## Text provided
<<<<
When the system monitor came up, it showed cpu usage @ 12%, memory 246Mb used 249 total, 112Mb Swap used 512Mb Total. When I was able to switch to the processes tab, the system monitor was using 7% almost everthing else was 0, a few were 1%. Cpu usage went up to 15% & Swap up to 113Mb as evolution was exiting.
Anyway after about an 1hr. 15min. I gave up struggling and did a <cntrl><alt><backspace> to reset X. After several minutes it finally closed and reset X & disk I/O seemed to normalize, logging back in I found the system very sluggish. It was about as fast as my old Pentium 200MMX system. I logged out & in again ==> same, logged out then in as root ==> by the time gnome started with only nautilus disk I/O brought it to a crawl. I logged out, @ the gentoo emergence login I <cntrl><alt><F1> to go to the console. I logged in as root did a killall gdm, restarted gdm ==> still slow, repeated that ==>same result. I used the reboot command from the console & things seem back to normal
My new system : Gigabyte GA7VAX KT400 Mainboard, XP2000+ CPU, 256Mb PC2700 DDR Ram, 3-WD60gig HD's, DVD, Asus/Nvivdia GF4-440MX AGP 8X video, 17in. LCD monitor.
>>>>
## Written exercise
For each statement, answer yes or no to whether it agrees with the post, and quote the words from the post that decide it.
1. When the system monitor first came up, it showed CPU usage at 12%.
2. The new system has 512Mb of RAM.
3. After using the reboot command from the console, things seemed back to normal.

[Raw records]
<<<<
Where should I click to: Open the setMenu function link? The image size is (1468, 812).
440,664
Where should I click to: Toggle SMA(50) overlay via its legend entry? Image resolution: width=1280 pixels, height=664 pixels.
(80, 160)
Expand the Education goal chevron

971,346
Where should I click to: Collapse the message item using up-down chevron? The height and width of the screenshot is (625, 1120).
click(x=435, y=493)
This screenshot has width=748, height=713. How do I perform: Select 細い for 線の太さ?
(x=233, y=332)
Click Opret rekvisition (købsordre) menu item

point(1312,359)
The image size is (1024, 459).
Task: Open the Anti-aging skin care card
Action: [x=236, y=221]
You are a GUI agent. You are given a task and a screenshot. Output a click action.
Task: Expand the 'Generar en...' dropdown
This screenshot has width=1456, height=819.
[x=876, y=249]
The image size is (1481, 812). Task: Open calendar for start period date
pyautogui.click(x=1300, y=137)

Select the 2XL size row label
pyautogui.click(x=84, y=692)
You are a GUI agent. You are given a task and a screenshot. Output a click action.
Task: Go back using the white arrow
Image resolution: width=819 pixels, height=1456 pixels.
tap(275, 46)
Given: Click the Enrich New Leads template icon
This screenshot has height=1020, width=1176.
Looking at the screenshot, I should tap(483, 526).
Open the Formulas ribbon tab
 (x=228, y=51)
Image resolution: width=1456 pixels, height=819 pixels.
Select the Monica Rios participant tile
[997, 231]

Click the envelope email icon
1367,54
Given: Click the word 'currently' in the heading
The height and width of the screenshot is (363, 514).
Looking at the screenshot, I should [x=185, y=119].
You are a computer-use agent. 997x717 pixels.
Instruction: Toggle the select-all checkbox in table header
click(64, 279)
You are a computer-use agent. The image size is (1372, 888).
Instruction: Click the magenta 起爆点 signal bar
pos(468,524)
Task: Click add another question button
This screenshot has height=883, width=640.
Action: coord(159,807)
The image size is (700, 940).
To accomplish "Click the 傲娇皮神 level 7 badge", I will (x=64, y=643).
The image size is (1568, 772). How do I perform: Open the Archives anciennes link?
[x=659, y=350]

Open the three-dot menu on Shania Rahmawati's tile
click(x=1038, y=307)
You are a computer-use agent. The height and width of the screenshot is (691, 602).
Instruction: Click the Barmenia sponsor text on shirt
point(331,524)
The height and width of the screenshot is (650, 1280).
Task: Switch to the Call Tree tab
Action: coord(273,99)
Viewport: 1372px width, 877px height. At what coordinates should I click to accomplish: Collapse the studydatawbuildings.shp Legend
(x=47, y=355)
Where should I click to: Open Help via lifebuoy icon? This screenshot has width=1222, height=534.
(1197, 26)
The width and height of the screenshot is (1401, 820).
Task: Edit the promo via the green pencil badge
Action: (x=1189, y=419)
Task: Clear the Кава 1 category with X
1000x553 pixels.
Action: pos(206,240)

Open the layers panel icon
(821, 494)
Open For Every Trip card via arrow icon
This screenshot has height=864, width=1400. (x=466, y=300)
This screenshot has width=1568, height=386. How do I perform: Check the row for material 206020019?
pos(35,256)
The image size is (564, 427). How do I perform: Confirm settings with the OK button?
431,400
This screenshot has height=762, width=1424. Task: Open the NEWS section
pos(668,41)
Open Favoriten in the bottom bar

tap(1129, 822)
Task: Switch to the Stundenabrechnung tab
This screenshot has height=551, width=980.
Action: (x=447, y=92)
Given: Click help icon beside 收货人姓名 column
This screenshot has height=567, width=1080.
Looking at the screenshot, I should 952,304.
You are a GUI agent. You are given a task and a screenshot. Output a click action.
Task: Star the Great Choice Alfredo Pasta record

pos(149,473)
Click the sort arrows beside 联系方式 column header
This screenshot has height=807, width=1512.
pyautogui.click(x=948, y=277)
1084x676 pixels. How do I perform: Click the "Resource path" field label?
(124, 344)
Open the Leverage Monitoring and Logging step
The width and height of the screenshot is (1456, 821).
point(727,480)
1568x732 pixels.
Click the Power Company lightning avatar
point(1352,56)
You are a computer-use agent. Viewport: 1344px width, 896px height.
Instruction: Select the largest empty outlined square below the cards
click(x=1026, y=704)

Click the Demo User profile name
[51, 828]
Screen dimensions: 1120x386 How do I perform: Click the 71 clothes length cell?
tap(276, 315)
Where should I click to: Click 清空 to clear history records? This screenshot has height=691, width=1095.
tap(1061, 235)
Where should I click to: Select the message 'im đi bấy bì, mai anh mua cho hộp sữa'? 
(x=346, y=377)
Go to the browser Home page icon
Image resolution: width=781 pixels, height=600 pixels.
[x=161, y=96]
>>>>
## Response to this exercise
1. Yes: "it showed cpu usage @ 12%"
2. No: "256Mb PC2700 DDR Ram"
3. Yes: "I used the reboot command from the console & things seem back to normal"